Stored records
-=-=-
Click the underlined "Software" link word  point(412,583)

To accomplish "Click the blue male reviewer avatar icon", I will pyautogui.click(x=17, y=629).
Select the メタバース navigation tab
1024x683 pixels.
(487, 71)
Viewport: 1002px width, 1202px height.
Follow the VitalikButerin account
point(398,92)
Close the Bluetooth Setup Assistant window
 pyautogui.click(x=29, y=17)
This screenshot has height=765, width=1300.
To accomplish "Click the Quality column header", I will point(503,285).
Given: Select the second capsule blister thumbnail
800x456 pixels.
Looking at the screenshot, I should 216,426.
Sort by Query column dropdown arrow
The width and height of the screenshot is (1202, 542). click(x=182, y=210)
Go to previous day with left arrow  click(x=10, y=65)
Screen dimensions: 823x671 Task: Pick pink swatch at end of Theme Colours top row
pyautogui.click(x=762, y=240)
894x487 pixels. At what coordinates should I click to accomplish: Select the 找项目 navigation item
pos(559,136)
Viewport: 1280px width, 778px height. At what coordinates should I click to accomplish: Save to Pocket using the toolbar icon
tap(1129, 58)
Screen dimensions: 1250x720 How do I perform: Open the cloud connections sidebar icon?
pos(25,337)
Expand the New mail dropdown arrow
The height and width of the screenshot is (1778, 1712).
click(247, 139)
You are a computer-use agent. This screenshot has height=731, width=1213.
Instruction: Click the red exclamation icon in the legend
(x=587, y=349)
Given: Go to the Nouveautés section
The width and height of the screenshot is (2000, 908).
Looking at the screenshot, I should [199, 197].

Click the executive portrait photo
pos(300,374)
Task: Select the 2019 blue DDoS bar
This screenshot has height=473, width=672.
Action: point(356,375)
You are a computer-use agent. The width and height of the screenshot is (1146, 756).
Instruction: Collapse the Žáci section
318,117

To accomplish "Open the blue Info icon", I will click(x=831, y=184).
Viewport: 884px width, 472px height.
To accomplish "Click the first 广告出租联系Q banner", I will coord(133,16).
-=-=-
**PROBLEM**
Please give the entries above again in full, exactly as written.

**ANSWER TO THIS TASK**
Click the underlined "Software" link word  point(412,583)

To accomplish "Click the blue male reviewer avatar icon", I will pyautogui.click(x=17, y=629).
Select the メタバース navigation tab
1024x683 pixels.
(487, 71)
Viewport: 1002px width, 1202px height.
Follow the VitalikButerin account
point(398,92)
Close the Bluetooth Setup Assistant window
 pyautogui.click(x=29, y=17)
This screenshot has height=765, width=1300.
To accomplish "Click the Quality column header", I will point(503,285).
Given: Select the second capsule blister thumbnail
800x456 pixels.
Looking at the screenshot, I should 216,426.
Sort by Query column dropdown arrow
The width and height of the screenshot is (1202, 542). click(x=182, y=210)
Go to previous day with left arrow  click(x=10, y=65)
Screen dimensions: 823x671 Task: Pick pink swatch at end of Theme Colours top row
pyautogui.click(x=762, y=240)
894x487 pixels. At what coordinates should I click to accomplish: Select the 找项目 navigation item
pos(559,136)
Viewport: 1280px width, 778px height. At what coordinates should I click to accomplish: Save to Pocket using the toolbar icon
tap(1129, 58)
Screen dimensions: 1250x720 How do I perform: Open the cloud connections sidebar icon?
pos(25,337)
Expand the New mail dropdown arrow
The height and width of the screenshot is (1778, 1712).
click(247, 139)
You are a computer-use agent. This screenshot has height=731, width=1213.
Instruction: Click the red exclamation icon in the legend
(x=587, y=349)
Given: Go to the Nouveautés section
The width and height of the screenshot is (2000, 908).
Looking at the screenshot, I should [199, 197].

Click the executive portrait photo
pos(300,374)
Task: Select the 2019 blue DDoS bar
This screenshot has height=473, width=672.
Action: point(356,375)
You are a computer-use agent. The width and height of the screenshot is (1146, 756).
Instruction: Collapse the Žáci section
318,117

To accomplish "Open the blue Info icon", I will click(x=831, y=184).
Viewport: 884px width, 472px height.
To accomplish "Click the first 广告出租联系Q banner", I will coord(133,16).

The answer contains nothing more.